Predicting pre-eclampsia (PE) risk in twin pregnancies enables timely intervention and disease management. We developed a predictive model using five clinically accessible variables to identify high-risk patients for early intervention.

Methods

This prospective cohort study enrolled 339 twin pregnancies receiving antenatal care in the Maternal and Child Healthcare Hospital of Changning District, Shanghai, China (January 2019–March 2024). General information was collected. Serum alpha-fetoprotein (AFP), unconjugated estriol (uE3), inhibin-A levels, and bilateral uterine artery pulsatility index (UtA-PI) were measured. A nomogram prediction model for PE risk was constructed.

Results

PE was diagnosed in 43 of 339 women.
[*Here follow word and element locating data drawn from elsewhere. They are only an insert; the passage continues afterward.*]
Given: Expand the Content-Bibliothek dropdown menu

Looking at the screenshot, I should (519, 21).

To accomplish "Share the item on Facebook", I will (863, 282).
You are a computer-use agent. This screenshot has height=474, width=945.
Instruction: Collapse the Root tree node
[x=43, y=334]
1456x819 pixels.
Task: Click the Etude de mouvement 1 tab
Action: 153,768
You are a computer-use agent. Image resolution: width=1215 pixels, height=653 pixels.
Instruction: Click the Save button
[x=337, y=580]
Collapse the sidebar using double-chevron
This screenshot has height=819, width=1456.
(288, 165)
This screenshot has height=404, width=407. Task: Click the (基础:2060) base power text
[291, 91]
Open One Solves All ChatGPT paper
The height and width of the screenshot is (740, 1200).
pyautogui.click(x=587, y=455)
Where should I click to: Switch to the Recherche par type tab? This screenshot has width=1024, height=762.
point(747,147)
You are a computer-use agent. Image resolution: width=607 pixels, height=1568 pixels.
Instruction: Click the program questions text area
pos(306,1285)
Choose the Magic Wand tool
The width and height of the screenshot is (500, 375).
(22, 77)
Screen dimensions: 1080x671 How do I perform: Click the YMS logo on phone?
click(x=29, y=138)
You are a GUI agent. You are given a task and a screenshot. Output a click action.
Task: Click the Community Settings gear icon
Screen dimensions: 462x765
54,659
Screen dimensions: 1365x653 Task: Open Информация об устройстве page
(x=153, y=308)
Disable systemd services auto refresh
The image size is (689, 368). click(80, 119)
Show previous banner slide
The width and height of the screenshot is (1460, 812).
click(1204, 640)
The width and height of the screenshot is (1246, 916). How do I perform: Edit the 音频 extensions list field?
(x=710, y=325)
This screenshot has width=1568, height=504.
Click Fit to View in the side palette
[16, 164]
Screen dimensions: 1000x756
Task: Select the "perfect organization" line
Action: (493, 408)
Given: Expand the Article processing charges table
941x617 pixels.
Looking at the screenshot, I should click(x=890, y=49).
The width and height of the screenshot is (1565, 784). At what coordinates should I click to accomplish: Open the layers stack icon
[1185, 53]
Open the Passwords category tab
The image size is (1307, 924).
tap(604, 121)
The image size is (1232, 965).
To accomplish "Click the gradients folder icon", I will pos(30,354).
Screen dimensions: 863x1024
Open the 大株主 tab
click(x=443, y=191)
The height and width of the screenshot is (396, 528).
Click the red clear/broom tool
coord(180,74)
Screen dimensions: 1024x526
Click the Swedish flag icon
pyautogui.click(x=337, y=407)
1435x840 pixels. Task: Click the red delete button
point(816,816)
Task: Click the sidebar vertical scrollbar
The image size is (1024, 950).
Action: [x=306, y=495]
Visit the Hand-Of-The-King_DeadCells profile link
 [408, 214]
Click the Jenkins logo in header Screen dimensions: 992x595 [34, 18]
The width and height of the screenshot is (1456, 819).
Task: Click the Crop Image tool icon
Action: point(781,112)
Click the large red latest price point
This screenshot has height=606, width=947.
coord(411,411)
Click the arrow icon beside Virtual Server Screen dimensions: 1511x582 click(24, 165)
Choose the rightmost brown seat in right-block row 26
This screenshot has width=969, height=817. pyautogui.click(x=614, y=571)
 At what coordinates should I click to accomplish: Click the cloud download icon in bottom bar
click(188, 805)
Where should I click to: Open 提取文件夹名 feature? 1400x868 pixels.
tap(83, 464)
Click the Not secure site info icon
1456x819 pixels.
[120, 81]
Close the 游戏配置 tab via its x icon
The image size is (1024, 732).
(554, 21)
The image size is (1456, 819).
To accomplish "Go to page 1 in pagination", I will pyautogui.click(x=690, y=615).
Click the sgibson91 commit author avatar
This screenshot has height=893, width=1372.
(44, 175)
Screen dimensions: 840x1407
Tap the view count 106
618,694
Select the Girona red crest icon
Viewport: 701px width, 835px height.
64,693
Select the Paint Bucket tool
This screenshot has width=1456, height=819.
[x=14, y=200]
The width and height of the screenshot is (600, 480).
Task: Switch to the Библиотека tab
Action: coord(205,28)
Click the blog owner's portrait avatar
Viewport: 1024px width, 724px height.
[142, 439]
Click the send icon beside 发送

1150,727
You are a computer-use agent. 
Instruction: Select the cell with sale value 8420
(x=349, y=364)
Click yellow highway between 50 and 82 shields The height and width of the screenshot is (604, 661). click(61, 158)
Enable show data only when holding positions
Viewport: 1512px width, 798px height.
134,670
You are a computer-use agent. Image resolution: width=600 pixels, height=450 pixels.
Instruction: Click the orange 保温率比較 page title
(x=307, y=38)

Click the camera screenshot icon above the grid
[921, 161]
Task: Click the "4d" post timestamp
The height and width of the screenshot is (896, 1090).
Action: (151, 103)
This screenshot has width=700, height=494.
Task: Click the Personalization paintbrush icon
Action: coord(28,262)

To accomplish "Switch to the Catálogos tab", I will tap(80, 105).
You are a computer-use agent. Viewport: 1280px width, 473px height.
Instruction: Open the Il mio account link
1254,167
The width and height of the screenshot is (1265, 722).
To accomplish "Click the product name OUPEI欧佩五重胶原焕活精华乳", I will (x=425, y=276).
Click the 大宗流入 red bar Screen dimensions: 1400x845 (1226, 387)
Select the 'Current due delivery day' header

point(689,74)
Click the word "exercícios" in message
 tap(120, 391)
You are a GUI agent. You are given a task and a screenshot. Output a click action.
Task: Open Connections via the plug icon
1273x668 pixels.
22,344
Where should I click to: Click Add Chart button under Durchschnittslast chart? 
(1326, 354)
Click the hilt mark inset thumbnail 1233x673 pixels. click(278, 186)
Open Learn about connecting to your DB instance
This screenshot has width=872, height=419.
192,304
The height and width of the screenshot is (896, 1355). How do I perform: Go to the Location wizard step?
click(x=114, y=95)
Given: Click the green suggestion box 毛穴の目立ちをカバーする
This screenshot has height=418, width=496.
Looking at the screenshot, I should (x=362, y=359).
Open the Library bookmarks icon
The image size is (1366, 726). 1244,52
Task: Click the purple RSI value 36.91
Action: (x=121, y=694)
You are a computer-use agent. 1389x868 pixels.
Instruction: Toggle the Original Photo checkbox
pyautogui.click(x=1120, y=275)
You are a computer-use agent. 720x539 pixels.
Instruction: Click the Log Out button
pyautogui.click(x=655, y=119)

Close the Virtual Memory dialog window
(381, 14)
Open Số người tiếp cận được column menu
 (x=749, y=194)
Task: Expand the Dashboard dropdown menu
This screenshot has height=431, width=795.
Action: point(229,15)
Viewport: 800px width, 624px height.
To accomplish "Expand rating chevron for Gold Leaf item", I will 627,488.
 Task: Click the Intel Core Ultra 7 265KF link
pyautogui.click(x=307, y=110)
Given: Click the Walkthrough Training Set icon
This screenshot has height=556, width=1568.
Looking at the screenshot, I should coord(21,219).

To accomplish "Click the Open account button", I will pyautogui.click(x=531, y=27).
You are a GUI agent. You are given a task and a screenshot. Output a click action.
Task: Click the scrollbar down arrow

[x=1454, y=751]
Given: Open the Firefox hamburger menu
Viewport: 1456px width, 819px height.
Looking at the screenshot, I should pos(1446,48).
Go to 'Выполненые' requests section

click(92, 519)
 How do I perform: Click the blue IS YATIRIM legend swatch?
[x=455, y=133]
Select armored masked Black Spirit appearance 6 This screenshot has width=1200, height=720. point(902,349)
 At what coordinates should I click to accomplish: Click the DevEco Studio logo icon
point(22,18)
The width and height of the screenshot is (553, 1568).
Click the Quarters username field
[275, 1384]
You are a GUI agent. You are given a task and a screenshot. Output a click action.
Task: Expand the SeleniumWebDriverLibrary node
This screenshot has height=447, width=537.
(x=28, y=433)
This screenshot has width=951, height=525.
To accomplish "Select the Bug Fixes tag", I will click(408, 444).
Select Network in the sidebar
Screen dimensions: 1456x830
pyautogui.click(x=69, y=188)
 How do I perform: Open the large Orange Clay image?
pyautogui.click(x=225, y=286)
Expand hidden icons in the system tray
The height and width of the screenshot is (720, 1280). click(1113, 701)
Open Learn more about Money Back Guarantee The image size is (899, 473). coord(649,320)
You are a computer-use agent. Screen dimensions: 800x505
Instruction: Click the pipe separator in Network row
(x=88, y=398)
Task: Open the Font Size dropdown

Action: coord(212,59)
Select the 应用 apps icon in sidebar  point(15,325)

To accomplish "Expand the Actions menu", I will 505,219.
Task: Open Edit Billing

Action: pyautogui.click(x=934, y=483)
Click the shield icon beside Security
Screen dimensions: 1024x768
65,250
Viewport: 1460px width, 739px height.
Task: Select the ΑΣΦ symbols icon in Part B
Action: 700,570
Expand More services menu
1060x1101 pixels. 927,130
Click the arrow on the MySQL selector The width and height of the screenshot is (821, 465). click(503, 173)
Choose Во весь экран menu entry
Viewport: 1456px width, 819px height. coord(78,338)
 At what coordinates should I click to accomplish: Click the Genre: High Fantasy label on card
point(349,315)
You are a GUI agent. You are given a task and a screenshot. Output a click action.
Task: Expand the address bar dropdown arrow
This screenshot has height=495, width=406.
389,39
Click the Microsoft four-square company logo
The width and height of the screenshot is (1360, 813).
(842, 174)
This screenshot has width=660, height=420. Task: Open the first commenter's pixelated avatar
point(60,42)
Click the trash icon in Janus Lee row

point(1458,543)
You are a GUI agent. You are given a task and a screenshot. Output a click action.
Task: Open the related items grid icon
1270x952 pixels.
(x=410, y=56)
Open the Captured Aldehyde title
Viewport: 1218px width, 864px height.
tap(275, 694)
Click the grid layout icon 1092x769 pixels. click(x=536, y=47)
The predictive model identified lower pre-pregnancy BMI, IVF conception, and dysregulated serum biomarkers (uE3, inhibin A) as key predictors of PE. The nomogram demonstrated moderate discriminative ability (C-index: 0.73 (95% CI: 0.66–0.80)). Calibration curves showed close agreement between predicted and actual probability (P for Hosmer and Lemeshow test was 0.23), suggesting good model fit. Decision curve analysis confirmed its clinical utility.

Conclusions

Integrating IVF status, chorionicity, early-pregnancy serum biomarkers (inhibin A, uE3) and pre-pregnancy BMI in a model developed from a single-center cohort. This model represents an initial step in risk modeling and hints at clinical translatability.